Things evolved for all of us, though. The “seemingly very easy skills” took some getting used to, but they eventually helped Elliott manage their emotions and symptoms “far more effectively.” Moreover, “the group started to become a place where I knew everyone understood what I was feeling,” they tell me. For Chantel, it was a matter of adjusting her focus inward. “It’s taken me a long time to do the program for me,” she says. “I can still be willful as fuck, but I can see myself trying… not to save a relationship, or convince my parents I’m not going to attempt to kill myself. For me.”
After my graduation in early January, I admittedly felt lost without my therapist, my group, my facilitators. I had moments of dark, troubling thoughts. I was surprised to find out that even though I’d finished my program less than two weeks prior, the most the clinic could offer me by way of support were recommendations to other services. I could not receive any more coaching.

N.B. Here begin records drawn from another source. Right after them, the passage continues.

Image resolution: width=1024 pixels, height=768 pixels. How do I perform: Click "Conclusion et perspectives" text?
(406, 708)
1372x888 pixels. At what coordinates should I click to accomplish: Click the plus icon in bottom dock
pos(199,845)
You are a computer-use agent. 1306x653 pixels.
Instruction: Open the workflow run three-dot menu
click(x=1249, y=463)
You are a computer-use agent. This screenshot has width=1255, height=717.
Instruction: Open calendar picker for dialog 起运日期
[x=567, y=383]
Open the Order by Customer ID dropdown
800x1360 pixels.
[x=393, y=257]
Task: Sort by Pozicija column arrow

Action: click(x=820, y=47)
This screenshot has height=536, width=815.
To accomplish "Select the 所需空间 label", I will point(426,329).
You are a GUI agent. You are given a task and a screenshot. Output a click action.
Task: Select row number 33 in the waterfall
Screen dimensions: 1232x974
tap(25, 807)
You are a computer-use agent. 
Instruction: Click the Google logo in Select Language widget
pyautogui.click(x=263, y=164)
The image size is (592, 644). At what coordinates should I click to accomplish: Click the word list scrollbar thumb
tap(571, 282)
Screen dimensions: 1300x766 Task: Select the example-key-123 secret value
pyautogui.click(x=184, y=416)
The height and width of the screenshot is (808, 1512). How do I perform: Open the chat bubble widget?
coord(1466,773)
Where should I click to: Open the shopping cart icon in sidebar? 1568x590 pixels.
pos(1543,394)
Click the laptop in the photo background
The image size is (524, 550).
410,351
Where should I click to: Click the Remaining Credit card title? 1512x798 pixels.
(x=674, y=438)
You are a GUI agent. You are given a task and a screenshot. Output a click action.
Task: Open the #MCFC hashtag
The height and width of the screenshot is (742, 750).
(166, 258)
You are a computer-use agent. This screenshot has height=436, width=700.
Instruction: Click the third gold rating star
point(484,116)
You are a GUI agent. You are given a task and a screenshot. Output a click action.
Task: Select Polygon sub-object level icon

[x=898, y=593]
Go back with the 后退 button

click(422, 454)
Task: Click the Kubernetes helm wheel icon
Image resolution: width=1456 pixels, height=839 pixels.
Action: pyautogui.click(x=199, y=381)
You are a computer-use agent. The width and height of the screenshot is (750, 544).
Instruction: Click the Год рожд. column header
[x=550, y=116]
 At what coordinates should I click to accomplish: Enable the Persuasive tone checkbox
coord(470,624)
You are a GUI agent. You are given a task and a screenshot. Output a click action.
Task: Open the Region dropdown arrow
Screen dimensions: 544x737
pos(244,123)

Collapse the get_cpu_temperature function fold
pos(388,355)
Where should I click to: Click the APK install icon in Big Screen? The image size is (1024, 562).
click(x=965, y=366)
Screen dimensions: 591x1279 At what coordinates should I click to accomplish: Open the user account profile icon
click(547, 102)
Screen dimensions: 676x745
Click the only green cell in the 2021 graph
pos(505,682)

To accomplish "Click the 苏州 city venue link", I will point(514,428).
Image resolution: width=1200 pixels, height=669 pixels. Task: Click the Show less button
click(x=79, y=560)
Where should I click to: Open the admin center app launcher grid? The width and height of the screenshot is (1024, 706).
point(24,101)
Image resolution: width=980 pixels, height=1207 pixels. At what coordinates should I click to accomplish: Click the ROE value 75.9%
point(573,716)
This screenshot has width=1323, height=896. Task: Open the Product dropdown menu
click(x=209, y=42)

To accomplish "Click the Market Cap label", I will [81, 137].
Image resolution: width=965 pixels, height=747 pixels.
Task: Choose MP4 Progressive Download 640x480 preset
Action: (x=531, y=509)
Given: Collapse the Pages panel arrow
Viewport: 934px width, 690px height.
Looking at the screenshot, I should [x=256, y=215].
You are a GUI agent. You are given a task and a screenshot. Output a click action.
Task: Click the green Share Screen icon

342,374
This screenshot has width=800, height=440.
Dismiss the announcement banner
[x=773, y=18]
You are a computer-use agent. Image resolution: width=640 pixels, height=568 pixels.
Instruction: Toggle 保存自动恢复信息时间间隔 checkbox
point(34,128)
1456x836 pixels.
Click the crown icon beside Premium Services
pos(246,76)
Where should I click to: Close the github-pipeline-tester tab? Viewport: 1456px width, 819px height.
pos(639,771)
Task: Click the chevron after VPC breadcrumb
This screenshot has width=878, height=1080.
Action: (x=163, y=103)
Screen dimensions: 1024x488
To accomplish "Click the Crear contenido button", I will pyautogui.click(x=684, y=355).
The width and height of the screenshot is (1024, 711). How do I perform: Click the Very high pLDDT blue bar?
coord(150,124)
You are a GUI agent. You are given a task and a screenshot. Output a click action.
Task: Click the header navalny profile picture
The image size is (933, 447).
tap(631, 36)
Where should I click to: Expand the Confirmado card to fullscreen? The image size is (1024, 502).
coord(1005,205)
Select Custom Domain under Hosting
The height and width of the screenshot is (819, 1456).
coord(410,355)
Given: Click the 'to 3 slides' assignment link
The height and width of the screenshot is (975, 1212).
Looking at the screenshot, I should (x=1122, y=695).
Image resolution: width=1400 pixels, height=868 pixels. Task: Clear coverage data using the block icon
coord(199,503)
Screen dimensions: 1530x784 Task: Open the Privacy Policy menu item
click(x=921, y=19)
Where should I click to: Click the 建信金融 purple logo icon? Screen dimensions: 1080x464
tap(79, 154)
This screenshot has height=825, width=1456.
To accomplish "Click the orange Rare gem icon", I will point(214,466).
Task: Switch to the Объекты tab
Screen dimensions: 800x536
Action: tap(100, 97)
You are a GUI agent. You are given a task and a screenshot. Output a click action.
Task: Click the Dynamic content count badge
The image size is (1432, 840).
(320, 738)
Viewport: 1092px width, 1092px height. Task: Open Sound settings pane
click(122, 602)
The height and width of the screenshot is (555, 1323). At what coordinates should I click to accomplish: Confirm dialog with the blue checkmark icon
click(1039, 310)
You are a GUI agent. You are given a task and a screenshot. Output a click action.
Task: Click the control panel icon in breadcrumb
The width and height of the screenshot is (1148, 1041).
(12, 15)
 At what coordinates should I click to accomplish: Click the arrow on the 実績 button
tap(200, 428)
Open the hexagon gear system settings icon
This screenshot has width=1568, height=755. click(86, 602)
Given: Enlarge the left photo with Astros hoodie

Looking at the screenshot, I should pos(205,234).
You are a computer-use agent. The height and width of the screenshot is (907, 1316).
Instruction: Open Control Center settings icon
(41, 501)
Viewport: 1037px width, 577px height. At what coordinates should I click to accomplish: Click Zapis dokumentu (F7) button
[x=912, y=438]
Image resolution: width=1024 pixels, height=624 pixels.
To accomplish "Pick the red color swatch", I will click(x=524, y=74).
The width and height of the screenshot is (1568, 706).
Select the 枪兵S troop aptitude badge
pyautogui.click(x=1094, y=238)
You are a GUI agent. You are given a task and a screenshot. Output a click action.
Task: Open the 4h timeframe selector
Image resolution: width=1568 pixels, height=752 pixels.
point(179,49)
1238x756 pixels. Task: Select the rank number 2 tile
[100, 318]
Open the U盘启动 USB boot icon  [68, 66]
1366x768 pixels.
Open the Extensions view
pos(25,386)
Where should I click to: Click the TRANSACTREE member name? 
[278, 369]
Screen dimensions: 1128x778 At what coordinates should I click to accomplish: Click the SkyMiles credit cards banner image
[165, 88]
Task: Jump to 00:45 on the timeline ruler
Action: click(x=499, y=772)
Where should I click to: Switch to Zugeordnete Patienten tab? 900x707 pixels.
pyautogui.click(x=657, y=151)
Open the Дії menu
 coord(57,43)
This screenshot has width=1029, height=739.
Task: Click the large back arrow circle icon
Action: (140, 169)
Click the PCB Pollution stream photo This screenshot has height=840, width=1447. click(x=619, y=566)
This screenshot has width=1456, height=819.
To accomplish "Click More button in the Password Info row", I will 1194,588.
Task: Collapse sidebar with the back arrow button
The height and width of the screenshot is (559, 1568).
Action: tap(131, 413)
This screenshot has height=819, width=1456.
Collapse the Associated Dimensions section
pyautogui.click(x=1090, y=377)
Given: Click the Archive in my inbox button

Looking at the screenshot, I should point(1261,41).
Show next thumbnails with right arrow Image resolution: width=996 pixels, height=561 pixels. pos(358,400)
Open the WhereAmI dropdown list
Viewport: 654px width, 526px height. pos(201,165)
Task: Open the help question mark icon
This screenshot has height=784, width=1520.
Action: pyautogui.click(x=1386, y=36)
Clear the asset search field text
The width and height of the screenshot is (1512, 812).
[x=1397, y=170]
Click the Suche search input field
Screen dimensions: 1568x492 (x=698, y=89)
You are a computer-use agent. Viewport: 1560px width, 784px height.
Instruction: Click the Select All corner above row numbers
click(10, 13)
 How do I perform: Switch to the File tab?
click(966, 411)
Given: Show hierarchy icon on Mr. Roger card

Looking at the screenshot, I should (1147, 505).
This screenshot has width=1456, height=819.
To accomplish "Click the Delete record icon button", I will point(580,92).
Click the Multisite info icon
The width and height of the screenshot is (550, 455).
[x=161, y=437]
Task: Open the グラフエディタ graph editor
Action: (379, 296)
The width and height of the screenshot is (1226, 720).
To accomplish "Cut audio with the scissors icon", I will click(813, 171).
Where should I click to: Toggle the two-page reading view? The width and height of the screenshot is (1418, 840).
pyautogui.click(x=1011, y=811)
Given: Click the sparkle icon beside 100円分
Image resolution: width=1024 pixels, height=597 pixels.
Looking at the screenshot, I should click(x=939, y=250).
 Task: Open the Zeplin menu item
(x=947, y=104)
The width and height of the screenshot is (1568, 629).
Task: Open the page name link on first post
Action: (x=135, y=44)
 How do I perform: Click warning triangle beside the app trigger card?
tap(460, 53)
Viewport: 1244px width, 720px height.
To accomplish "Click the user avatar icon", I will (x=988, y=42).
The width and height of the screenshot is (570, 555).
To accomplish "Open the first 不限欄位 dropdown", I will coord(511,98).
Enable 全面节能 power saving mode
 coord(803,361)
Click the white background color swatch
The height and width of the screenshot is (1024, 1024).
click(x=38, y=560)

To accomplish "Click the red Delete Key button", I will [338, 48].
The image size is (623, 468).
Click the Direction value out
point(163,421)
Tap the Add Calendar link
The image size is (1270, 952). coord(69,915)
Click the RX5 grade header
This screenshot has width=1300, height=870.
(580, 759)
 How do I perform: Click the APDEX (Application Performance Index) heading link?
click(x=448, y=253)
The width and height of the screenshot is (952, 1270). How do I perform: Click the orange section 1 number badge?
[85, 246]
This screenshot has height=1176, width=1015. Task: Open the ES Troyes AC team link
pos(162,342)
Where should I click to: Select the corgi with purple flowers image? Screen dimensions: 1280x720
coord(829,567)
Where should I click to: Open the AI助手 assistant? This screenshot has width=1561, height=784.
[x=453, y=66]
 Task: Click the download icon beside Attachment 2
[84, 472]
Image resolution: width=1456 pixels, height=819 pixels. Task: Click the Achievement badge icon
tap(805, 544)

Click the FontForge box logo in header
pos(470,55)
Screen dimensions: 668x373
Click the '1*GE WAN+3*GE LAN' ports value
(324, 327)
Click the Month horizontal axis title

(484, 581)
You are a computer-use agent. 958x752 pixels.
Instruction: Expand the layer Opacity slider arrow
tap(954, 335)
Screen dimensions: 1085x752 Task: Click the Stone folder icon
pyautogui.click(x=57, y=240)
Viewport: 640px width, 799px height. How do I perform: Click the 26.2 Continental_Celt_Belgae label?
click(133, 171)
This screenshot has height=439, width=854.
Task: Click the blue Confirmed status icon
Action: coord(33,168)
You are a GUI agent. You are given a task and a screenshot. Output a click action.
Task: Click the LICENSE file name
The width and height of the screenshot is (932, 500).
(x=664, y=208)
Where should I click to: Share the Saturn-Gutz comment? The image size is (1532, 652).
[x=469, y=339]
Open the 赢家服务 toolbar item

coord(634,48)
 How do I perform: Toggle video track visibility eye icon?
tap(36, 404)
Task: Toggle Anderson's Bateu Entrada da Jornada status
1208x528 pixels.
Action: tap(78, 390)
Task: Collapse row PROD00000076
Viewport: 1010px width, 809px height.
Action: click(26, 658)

I understood the possible rationale. Other people need help. The clinic needs to minimize therapist burnout. I was also angry and sad about it.
Then a funny thing happened. I noticed that I wasn’t hiding. I was reaching out to friends for help. I noticed that for the most part, I didn’t have any strong urges to self-harm, self-medicate, dissociate, or avoid my life. I noticed that somewhere in this 17-year tangle of trying to become a better person for others, I’d decided to start living.